Hot & Sour Soup: Chasing Out a Cold
My boyfriend has a saying, “No brag, just fact.” Maybe that will get me out of sounding overly smug in this post.
It starts humbly. I got slammed with some kind of bug this week that had me either voiceless or sounding like Lauren Bacall on an off day. This week I was teaching and rehearsal directing, a.k.a. speaking at full voice nonstop for hours. Lousy time to lose my voice.
Last night I had to call in sick. I missed opening night of The Yorkville Nutcracker that I’ve been rehearsal directing since September. That sucked.
But since I was home, with time to cook, I hoped that something hot, something soupy, something spicy might blast through the sniffly nose and hoarse voice. I thought of the hot and sour soup I love at Chinese restaurants, and looked up a recipe.
Here’s where the brags, I mean facts, show up. Really I’m just pleased with myself for having a few unusual ingredients on hand and improvising my way around the ingredients I didn’t have.
The recipe called for wood ear mushrooms. Check - Jeremy showed me where to find those in Prospect Park a few months ago, and I dried a bunch.
It also called for lily buds - check. In this case, daylilies that I dried in early summer. Okay, actually I didn’t dry the buds because I don’t like the texture of the whole dried buds. I just dried the petals.

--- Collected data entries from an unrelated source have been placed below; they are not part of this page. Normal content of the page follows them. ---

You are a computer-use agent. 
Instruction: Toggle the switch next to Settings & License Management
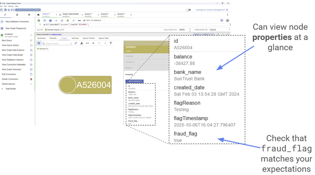(x=189, y=10)
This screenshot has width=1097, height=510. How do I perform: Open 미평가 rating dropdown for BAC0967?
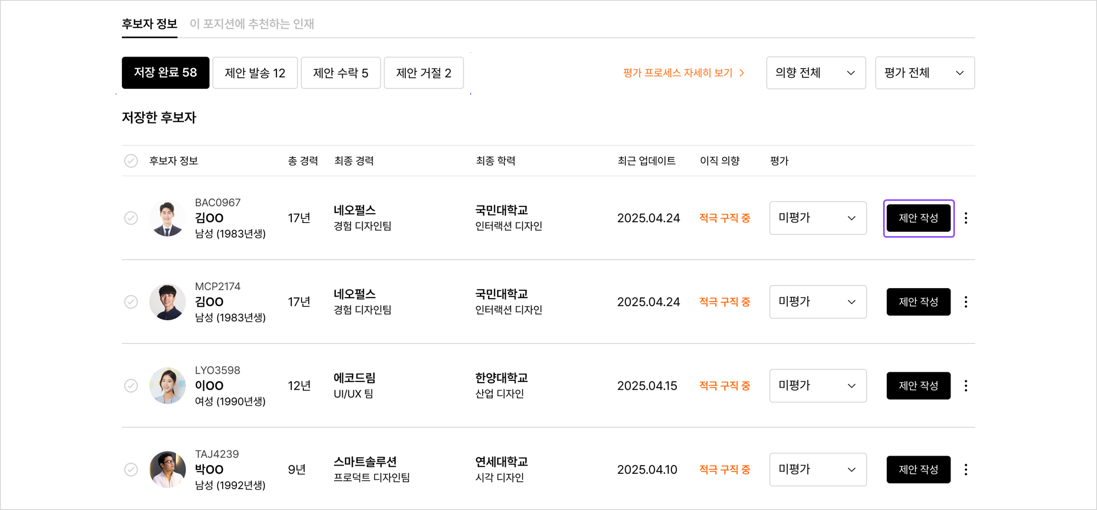pyautogui.click(x=817, y=218)
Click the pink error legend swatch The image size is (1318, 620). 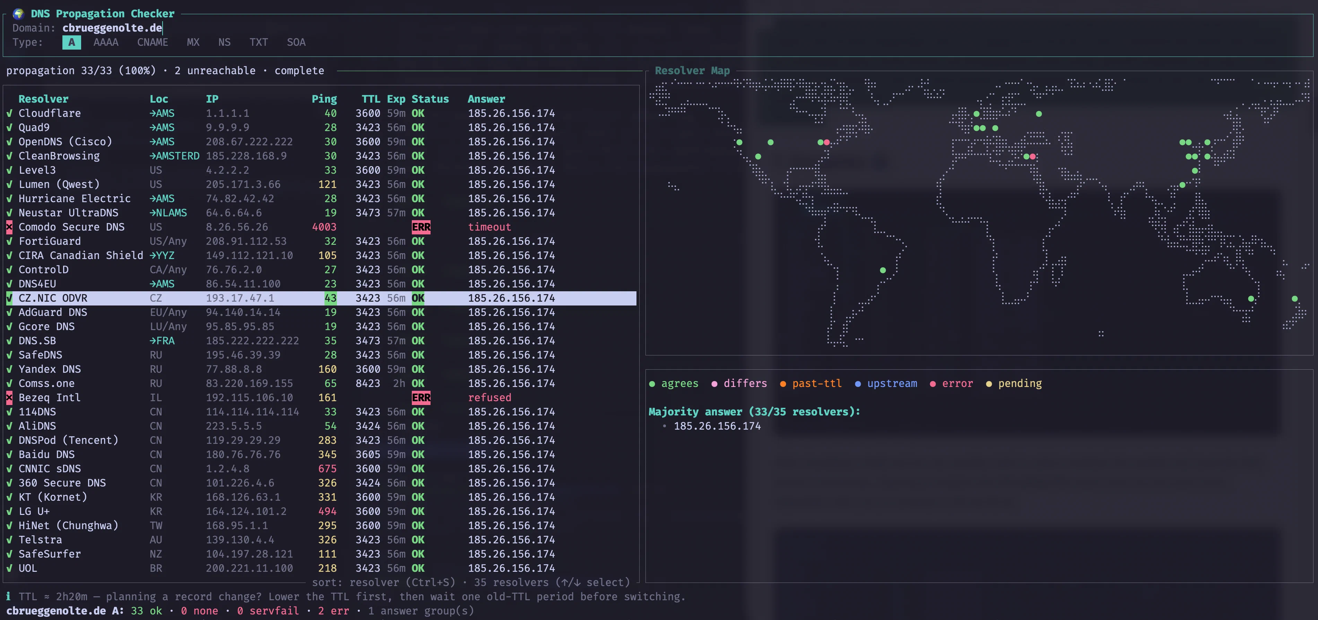[933, 384]
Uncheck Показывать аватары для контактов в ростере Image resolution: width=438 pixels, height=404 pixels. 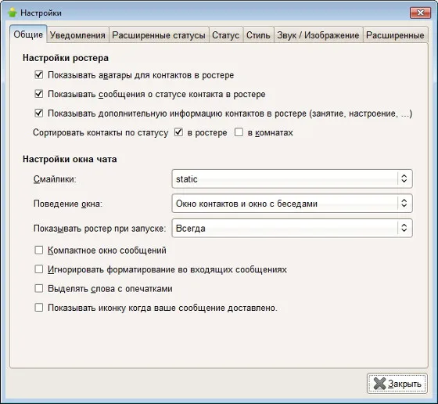[x=39, y=74]
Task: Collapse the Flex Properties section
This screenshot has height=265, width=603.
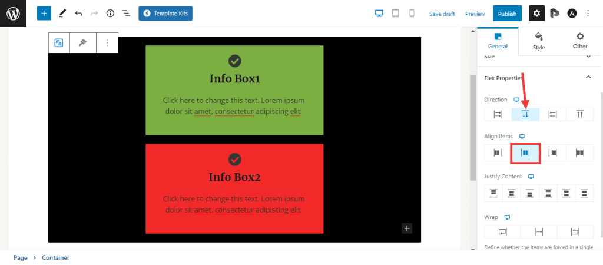Action: [x=588, y=77]
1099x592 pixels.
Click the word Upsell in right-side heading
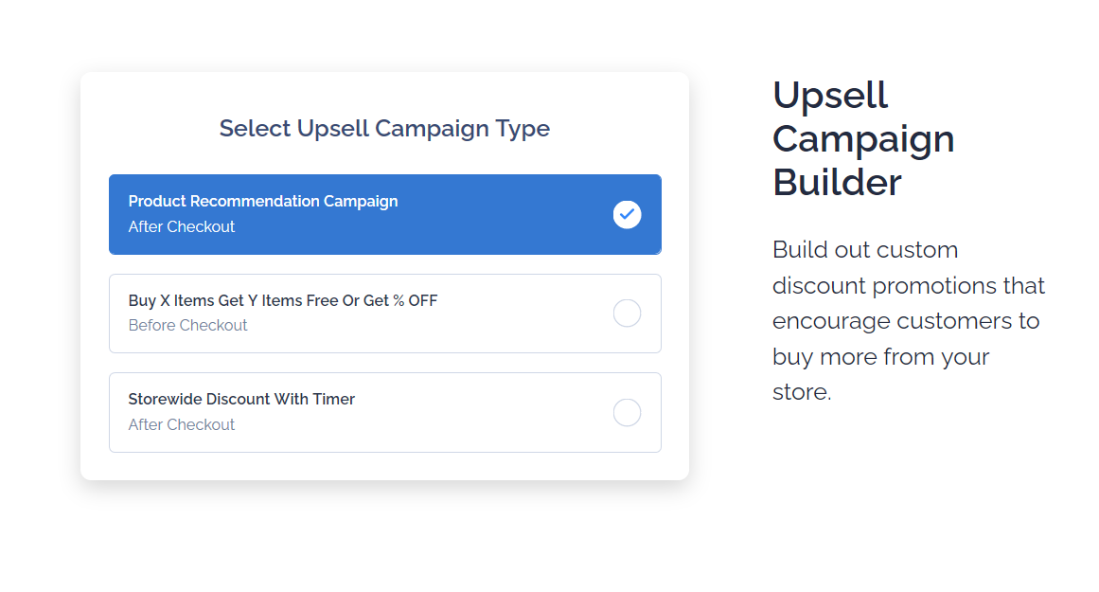point(830,96)
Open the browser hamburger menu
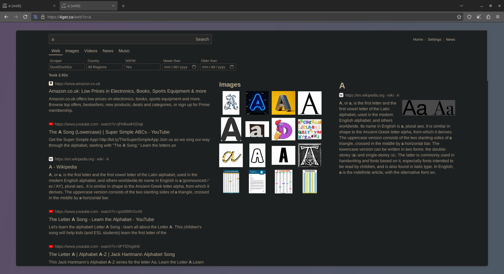The height and width of the screenshot is (274, 504). [498, 17]
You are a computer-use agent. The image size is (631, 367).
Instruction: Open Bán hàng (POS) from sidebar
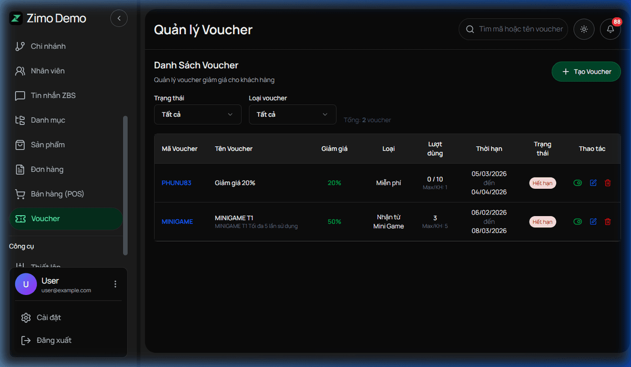[x=57, y=194]
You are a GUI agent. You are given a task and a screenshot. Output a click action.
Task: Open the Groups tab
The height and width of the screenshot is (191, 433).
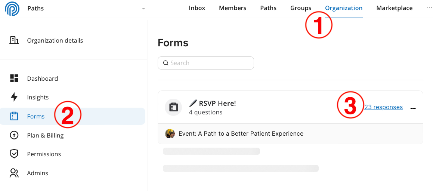[301, 8]
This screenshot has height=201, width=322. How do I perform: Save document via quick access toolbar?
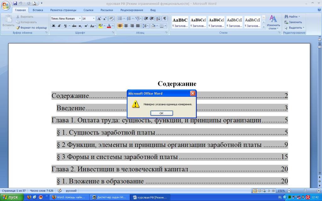15,3
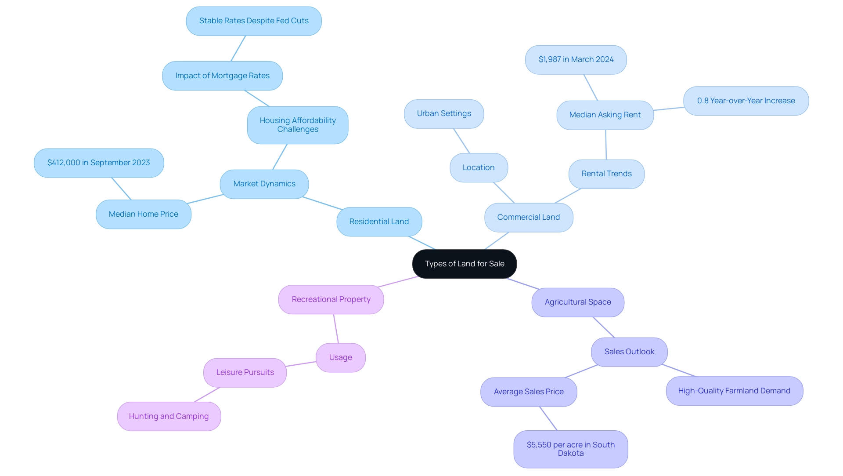Image resolution: width=843 pixels, height=476 pixels.
Task: Select the 'Agricultural Space' branch node
Action: [576, 301]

Instead of the optional chili pepper oil in the original recipe, I used the last of the recently harvested hot peppers from my garden. I picked them a couple of days ago, knowing that temps were going to dip down near freezing this week (and that meant the end of this year’s pepper plants).
I didn’t have the bamboo shoots called for, so I used some lightly steamed broccoli stems that I’d cut into a shape like the thin rectangles the bamboo shoots usually come in. I also didn’t have the pork tenderloin the recipe specified, but I did have homemade salt pork in the fridge, so I used a little of that.
It was good. And, as is the way with soups, the leftovers were even better for lunch today. And I am feeling much better (no brag, just fact).
Here is the original recipe from a colleague at About.com. It’s really good and very forgiving of substitutions, as my experiment with it illustrates. For my tastes, it needed more vinegar, so I added a splash extra. I will make this again.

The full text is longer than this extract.